An analogy might be as follows. Let's say you are in a car accident with another driver. The other driver decides to sue you. You think to yourself "Sue me???!! The accident wasn't MY fault. I should be suing them!" But instead of hiring your own attorney, you decide you will just call their attorney and see if he will represent you, too. Maybe you can even save some money!

The conflict of interests is obvious here. But it is about the same situation as the home buyer who calls the listing agent about a home for sale. You want an agent that represents you and YOUR best interests - exlusively.

The reason that I mentioned 1998 above is because that is the year that Pennsylvania adopted the "Consumer Notice". It is sometimes referred to by agents as "the green sheet" because of the color of the form. At the top of the form, it indicates in bold type "This is NOT a Contract." This is so consumers are not afraid to sign it. It does not obligate you to anything or anyone. In fact, if you were to interview 10 real estate agents about listing your home, you would (or at least should) be asked to sign 10 copies of this notice.

Signing the notice merely indicates that the agent has described to you the various types of agency practiced in the State of Pennsylvania.
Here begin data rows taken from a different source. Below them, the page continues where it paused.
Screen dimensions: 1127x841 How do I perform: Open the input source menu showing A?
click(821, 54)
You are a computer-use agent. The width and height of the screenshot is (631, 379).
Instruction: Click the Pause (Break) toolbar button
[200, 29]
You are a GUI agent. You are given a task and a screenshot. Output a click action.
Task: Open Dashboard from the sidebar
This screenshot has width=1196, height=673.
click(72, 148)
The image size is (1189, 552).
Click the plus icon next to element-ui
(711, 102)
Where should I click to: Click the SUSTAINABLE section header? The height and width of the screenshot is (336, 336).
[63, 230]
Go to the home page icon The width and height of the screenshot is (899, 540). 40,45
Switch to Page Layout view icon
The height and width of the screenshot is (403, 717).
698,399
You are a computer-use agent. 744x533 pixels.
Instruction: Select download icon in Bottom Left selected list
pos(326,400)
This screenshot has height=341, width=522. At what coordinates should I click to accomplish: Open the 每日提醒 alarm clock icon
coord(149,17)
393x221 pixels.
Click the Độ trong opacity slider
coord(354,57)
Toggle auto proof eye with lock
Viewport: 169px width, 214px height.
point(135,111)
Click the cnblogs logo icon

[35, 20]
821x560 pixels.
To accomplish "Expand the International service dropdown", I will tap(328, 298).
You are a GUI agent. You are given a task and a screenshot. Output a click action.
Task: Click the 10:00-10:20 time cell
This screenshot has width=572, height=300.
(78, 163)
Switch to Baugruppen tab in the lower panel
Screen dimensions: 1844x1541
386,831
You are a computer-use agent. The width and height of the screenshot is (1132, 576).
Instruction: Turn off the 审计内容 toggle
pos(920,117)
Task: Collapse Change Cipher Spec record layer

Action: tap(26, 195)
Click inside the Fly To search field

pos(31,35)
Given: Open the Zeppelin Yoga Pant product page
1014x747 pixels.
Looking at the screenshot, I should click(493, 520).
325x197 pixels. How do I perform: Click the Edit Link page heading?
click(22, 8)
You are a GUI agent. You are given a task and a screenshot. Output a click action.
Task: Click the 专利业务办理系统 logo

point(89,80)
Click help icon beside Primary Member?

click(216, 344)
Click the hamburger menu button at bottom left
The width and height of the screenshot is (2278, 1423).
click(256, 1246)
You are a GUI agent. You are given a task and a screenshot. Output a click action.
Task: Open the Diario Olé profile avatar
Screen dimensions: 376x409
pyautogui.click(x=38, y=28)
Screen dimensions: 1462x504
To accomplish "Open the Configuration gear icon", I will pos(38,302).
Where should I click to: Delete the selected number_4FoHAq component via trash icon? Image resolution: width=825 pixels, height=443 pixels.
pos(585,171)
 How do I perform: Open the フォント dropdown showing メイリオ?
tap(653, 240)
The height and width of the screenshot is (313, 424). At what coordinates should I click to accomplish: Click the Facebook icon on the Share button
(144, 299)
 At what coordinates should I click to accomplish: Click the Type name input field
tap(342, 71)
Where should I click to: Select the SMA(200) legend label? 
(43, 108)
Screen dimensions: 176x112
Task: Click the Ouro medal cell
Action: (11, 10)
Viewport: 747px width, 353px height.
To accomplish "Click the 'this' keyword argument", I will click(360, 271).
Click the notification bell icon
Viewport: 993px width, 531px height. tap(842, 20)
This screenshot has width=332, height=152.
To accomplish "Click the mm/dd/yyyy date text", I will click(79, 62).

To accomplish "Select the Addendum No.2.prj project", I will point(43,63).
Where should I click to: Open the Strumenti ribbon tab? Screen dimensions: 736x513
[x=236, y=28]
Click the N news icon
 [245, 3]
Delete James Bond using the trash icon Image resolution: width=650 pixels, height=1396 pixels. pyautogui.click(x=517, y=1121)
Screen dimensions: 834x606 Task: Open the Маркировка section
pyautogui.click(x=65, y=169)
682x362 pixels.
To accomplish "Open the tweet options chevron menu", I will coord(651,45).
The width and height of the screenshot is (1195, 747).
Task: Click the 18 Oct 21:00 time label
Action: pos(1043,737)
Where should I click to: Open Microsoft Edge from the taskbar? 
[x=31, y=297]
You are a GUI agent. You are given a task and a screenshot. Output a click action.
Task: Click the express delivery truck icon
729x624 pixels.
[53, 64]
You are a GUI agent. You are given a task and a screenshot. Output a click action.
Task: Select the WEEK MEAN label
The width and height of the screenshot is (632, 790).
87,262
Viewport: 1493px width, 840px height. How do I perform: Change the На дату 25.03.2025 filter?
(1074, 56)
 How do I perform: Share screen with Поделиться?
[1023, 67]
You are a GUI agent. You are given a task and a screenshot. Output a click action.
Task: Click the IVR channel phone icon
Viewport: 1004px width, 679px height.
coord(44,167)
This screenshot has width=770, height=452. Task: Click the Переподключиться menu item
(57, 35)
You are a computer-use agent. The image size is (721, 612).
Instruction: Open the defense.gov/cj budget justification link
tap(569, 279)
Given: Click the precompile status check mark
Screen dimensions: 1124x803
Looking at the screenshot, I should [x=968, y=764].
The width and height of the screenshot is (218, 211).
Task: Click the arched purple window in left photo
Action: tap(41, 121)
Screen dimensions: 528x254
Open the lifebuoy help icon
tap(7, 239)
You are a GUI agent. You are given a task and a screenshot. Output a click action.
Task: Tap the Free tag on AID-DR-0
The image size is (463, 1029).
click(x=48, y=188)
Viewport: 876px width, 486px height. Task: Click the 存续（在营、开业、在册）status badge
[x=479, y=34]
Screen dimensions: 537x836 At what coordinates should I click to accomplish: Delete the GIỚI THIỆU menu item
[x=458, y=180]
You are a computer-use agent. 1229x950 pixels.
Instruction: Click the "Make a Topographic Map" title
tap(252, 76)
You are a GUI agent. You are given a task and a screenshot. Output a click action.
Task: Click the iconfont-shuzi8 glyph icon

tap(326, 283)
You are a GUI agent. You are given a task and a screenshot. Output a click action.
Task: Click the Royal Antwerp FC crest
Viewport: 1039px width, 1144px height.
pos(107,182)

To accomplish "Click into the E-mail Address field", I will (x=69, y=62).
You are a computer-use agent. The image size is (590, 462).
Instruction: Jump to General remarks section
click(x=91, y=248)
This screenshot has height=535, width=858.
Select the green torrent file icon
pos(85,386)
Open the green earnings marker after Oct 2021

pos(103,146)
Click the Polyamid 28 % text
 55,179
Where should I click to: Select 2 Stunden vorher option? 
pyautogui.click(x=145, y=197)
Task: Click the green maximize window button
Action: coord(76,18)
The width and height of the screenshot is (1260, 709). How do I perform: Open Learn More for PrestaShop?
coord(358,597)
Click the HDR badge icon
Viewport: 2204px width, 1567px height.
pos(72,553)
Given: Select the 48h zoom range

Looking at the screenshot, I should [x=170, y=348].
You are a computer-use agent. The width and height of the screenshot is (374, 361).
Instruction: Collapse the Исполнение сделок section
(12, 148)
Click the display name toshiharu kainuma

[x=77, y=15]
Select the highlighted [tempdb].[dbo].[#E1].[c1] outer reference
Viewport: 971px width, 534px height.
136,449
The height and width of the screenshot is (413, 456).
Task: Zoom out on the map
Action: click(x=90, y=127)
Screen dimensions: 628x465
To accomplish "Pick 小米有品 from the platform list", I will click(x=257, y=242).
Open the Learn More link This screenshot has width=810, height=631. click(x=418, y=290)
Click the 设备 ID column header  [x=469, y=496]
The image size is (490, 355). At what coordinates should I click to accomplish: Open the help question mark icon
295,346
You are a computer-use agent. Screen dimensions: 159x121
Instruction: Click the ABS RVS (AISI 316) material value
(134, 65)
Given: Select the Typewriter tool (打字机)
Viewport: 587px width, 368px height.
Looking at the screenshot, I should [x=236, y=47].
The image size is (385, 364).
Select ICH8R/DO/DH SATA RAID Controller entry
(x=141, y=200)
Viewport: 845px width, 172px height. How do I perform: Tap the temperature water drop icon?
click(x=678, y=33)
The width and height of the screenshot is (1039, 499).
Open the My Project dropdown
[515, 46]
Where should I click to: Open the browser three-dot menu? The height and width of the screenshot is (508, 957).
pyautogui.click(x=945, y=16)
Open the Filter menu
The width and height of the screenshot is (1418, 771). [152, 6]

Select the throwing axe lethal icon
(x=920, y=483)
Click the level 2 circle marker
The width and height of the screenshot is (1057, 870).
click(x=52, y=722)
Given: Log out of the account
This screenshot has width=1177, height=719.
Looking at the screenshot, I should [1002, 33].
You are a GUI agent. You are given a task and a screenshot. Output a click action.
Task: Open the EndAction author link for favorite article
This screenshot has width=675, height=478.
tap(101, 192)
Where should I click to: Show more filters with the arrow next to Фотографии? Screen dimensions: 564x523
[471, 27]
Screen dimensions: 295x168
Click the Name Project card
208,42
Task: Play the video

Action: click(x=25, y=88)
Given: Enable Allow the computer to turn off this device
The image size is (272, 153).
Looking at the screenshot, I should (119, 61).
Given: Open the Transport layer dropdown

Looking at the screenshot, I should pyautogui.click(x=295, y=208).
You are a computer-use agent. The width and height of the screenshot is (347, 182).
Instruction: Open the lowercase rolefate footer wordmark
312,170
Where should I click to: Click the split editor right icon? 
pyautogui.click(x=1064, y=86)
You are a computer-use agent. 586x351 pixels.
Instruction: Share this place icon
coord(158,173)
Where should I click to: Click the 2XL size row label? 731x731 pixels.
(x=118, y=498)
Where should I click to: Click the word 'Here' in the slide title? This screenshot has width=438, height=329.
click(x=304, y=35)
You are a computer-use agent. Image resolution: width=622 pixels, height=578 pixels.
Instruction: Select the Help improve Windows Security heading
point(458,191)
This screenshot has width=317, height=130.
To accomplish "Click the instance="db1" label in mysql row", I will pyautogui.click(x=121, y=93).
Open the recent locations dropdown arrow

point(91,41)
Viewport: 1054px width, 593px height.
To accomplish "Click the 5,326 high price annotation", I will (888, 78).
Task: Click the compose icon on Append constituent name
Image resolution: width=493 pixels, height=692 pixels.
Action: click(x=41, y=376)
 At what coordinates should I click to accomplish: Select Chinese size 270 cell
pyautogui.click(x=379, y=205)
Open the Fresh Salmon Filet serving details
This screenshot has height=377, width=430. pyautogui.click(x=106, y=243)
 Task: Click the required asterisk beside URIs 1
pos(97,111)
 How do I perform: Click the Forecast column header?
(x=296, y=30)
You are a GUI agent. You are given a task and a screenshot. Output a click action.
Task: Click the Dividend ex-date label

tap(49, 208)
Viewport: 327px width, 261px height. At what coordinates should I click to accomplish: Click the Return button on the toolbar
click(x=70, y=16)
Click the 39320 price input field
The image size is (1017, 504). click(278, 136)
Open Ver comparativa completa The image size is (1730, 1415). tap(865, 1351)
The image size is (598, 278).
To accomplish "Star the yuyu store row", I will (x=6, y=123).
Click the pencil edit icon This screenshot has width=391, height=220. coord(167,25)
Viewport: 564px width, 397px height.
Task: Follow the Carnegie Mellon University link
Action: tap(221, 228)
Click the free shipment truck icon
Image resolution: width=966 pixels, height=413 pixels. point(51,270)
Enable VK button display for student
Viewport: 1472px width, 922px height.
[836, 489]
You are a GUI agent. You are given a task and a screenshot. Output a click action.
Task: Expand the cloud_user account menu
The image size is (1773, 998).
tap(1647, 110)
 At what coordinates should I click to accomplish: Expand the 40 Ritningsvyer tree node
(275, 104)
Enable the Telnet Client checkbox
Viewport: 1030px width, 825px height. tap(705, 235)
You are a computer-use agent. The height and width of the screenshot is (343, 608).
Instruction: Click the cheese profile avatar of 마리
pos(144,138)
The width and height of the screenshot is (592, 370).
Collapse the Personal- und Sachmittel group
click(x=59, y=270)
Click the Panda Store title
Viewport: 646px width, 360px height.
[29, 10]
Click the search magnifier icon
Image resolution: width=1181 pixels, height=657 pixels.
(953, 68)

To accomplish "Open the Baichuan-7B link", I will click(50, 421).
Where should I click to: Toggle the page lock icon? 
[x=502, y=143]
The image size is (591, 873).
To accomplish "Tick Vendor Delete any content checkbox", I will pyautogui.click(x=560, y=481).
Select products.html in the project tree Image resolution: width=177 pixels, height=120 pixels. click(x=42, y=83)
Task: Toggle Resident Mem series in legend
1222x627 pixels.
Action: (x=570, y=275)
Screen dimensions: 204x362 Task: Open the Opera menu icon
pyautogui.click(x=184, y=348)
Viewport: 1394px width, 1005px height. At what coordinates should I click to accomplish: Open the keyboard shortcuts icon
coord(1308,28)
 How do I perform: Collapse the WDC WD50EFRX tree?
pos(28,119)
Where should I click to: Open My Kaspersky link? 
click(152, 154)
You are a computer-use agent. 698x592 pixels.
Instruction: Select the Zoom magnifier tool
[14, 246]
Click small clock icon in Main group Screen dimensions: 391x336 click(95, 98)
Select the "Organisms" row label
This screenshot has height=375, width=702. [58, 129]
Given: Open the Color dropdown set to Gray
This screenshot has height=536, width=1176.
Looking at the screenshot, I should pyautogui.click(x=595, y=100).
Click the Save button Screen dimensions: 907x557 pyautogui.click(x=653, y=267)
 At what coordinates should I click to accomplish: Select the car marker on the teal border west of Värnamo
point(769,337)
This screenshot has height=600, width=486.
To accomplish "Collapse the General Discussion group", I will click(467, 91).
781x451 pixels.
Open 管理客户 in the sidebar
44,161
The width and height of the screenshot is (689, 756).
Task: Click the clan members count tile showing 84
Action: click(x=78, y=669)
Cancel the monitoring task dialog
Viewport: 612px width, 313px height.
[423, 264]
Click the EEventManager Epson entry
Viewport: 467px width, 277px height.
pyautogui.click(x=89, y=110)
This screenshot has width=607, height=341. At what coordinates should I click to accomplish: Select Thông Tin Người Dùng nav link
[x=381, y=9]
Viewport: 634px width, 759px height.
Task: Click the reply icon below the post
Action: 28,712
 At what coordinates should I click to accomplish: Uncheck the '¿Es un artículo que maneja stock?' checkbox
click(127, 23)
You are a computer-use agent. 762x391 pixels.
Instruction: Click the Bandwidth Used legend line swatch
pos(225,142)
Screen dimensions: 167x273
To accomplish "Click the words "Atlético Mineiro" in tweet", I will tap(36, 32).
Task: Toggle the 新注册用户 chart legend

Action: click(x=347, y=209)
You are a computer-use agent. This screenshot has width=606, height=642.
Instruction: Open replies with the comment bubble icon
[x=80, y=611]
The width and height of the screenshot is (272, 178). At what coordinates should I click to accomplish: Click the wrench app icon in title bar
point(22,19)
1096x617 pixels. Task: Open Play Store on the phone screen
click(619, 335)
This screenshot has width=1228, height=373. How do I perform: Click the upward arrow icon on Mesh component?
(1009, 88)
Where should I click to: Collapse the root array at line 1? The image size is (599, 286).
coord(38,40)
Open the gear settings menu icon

In other words, he/she has described the various types of Real Estate Agents. These would include Buyers Agents, Sellers Agents, Dual Agents, Designated Agents and Transaction Licensees. They must also indicate WHICH TYPE of agent they would be during the proposed transaction. Again, in other words, they would have to tell you whether they would be representing you or someone else in the transaction (or no one at all).

It is the State's way of ensuring you know who your 'friends' are. And in the past, they weren't always who they said they were. Now they have to identify themselves!

Since this post is getting so long, I will describe the various sorts of agency in another post, but suffice it to say, that in a transaction as important and complex as a real estate purchase or sale, you want to have someone representing YOU and YOUR INTERESTS. You also want to know who anyone you happen to speak to, who they represent. It could save you thousands of dollars as well as having a legal and successful transaction.